→ **Records shown**:

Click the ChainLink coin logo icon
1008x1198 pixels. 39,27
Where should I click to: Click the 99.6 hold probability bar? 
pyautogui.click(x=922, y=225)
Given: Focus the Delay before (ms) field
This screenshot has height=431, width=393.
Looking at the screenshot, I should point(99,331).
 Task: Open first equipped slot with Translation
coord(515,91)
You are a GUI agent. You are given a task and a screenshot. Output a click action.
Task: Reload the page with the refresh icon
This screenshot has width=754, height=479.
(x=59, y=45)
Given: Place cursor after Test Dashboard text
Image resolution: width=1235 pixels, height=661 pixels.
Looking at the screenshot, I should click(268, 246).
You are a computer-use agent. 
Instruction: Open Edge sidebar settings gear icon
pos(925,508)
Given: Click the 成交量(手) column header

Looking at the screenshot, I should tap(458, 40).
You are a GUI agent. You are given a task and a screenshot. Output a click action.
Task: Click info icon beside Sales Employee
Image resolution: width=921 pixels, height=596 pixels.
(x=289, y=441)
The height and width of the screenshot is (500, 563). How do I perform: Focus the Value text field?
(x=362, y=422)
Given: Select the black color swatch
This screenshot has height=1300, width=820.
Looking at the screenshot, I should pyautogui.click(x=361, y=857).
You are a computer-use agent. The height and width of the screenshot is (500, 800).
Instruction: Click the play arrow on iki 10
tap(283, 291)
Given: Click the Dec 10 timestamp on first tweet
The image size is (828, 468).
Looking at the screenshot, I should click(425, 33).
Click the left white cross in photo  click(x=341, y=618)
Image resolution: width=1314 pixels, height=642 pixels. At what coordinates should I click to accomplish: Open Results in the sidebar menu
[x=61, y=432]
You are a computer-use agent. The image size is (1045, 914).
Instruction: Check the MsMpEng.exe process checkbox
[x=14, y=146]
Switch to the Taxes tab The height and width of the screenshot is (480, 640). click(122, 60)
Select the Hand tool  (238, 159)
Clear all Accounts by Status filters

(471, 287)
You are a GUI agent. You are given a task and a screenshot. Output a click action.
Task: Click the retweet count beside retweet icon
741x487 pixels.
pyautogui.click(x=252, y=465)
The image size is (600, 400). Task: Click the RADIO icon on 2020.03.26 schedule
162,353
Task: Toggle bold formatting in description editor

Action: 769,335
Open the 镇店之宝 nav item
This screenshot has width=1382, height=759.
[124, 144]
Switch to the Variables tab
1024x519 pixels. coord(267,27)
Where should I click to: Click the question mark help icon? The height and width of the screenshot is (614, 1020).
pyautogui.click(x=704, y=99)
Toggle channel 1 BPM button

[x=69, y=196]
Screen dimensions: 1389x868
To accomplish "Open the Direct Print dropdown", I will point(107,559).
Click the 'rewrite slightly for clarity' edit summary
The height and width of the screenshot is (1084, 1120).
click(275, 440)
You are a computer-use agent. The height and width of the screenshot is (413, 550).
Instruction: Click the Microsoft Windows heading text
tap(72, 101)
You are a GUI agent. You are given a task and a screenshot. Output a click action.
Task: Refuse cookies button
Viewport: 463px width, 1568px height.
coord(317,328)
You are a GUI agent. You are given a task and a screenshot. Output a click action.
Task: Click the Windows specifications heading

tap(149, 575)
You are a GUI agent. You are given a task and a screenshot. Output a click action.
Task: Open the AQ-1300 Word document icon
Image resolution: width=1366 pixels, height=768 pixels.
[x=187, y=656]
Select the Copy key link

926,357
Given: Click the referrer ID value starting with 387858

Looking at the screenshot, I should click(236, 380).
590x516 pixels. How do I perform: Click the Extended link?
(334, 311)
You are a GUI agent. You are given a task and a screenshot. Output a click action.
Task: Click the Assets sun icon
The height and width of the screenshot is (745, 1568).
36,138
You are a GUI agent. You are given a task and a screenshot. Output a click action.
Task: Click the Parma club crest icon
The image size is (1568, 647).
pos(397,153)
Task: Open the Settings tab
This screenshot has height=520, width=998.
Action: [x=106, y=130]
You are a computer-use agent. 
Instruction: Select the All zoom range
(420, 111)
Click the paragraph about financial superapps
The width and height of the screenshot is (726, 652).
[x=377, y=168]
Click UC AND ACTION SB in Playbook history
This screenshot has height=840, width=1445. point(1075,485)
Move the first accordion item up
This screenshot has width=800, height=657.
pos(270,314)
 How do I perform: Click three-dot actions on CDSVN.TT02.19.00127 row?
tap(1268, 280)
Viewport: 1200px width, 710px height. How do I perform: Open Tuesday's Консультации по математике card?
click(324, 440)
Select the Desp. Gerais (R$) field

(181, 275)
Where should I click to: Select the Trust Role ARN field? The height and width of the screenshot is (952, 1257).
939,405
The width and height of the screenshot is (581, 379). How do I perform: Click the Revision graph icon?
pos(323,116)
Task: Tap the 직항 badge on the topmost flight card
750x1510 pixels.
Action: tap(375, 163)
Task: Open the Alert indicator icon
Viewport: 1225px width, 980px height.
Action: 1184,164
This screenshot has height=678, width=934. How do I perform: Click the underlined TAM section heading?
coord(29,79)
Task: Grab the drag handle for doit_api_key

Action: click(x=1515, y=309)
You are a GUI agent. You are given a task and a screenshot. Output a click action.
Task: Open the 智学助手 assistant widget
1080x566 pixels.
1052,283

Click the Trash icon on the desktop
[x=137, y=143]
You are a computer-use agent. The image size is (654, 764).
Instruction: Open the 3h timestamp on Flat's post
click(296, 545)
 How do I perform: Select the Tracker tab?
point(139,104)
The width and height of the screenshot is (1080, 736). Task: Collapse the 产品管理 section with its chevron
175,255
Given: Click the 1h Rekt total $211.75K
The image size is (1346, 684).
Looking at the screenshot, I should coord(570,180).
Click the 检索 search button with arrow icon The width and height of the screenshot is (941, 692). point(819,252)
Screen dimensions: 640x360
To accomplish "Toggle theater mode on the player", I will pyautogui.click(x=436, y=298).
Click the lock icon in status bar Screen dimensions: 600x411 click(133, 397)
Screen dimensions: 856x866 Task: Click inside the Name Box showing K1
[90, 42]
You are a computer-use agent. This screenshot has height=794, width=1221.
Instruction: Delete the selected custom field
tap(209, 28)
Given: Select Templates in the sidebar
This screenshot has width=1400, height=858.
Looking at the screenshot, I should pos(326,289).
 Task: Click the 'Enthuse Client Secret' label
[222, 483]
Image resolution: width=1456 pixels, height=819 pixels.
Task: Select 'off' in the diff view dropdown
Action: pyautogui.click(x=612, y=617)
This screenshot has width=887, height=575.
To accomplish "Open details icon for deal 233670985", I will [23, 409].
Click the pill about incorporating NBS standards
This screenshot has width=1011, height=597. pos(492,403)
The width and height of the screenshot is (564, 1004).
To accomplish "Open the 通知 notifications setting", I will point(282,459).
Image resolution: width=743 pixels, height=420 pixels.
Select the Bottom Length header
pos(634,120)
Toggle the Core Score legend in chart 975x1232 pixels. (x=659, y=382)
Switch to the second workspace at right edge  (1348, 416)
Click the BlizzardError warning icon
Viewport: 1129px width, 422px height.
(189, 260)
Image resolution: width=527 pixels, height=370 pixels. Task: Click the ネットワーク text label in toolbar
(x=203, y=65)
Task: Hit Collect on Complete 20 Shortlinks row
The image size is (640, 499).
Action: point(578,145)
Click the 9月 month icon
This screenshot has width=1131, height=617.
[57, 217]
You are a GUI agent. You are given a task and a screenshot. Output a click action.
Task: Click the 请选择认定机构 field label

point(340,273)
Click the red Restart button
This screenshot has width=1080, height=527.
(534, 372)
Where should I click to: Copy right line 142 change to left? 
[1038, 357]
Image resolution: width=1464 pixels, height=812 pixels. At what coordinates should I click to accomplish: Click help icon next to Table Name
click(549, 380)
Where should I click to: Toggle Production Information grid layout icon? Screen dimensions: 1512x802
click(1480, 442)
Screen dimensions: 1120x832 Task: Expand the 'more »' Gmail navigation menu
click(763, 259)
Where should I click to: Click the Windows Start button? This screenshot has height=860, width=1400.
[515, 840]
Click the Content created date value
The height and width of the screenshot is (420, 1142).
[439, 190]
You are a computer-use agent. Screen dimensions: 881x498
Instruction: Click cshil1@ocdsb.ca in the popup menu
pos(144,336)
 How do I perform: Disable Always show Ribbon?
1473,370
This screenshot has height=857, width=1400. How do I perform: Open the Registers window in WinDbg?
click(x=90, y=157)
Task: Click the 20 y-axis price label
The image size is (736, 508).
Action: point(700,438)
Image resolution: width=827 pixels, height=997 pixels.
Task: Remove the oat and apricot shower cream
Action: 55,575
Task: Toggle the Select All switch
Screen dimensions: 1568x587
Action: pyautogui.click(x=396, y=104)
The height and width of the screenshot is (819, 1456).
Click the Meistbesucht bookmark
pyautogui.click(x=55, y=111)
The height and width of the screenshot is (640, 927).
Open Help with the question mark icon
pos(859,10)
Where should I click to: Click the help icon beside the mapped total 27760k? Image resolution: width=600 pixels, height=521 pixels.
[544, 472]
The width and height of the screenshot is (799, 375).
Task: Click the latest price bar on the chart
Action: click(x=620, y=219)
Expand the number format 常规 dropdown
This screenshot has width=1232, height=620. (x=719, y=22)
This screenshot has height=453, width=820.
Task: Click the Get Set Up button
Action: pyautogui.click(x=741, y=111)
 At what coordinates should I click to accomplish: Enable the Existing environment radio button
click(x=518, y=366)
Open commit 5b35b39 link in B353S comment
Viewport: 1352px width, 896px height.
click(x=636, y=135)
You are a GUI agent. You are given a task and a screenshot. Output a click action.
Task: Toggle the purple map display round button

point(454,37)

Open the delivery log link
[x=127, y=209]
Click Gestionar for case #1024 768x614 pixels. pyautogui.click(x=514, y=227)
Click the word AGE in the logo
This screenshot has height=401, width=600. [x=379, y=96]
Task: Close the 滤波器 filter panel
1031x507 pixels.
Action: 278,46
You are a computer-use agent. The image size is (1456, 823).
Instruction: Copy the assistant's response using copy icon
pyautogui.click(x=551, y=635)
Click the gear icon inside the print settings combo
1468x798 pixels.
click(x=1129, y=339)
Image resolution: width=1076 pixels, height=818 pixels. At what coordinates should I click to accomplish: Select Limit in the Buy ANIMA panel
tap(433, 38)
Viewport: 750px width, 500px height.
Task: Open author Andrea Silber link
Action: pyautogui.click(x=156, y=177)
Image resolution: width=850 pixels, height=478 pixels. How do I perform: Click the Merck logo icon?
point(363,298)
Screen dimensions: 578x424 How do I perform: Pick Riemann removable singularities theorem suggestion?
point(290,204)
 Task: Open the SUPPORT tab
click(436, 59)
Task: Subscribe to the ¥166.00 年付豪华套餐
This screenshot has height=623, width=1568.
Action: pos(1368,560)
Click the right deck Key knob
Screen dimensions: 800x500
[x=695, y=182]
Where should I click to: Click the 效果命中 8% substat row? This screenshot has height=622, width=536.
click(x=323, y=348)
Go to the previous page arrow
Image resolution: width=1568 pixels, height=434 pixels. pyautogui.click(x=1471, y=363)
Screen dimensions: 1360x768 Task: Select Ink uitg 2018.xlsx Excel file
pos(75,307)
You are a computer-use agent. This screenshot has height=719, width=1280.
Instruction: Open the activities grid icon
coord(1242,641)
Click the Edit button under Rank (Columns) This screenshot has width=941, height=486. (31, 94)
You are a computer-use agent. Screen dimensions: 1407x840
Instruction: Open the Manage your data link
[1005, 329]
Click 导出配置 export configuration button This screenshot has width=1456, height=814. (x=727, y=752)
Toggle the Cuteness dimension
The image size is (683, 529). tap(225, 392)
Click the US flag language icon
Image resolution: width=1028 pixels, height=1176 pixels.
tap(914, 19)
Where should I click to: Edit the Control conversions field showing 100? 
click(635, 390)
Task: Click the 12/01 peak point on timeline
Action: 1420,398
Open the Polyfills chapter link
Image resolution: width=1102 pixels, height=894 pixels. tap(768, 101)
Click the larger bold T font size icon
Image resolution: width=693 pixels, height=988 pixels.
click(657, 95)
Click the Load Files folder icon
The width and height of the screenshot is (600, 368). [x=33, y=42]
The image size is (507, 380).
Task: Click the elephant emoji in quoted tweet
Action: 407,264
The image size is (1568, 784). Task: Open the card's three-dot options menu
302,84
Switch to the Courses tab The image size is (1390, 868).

→ **To be done**: Rewrite the rows between the lines holding "Click the lock" and "tap(209, 28)", inclusive, changing "selected" to "highlighted" and leaving everything else unchanged.

→ **Response to this exercise**:
Click the lock icon in status bar Screen dimensions: 600x411 click(133, 397)
Screen dimensions: 856x866 Task: Click inside the Name Box showing K1
[90, 42]
You are a computer-use agent. This screenshot has height=794, width=1221.
Instruction: Delete the highlighted custom field
tap(209, 28)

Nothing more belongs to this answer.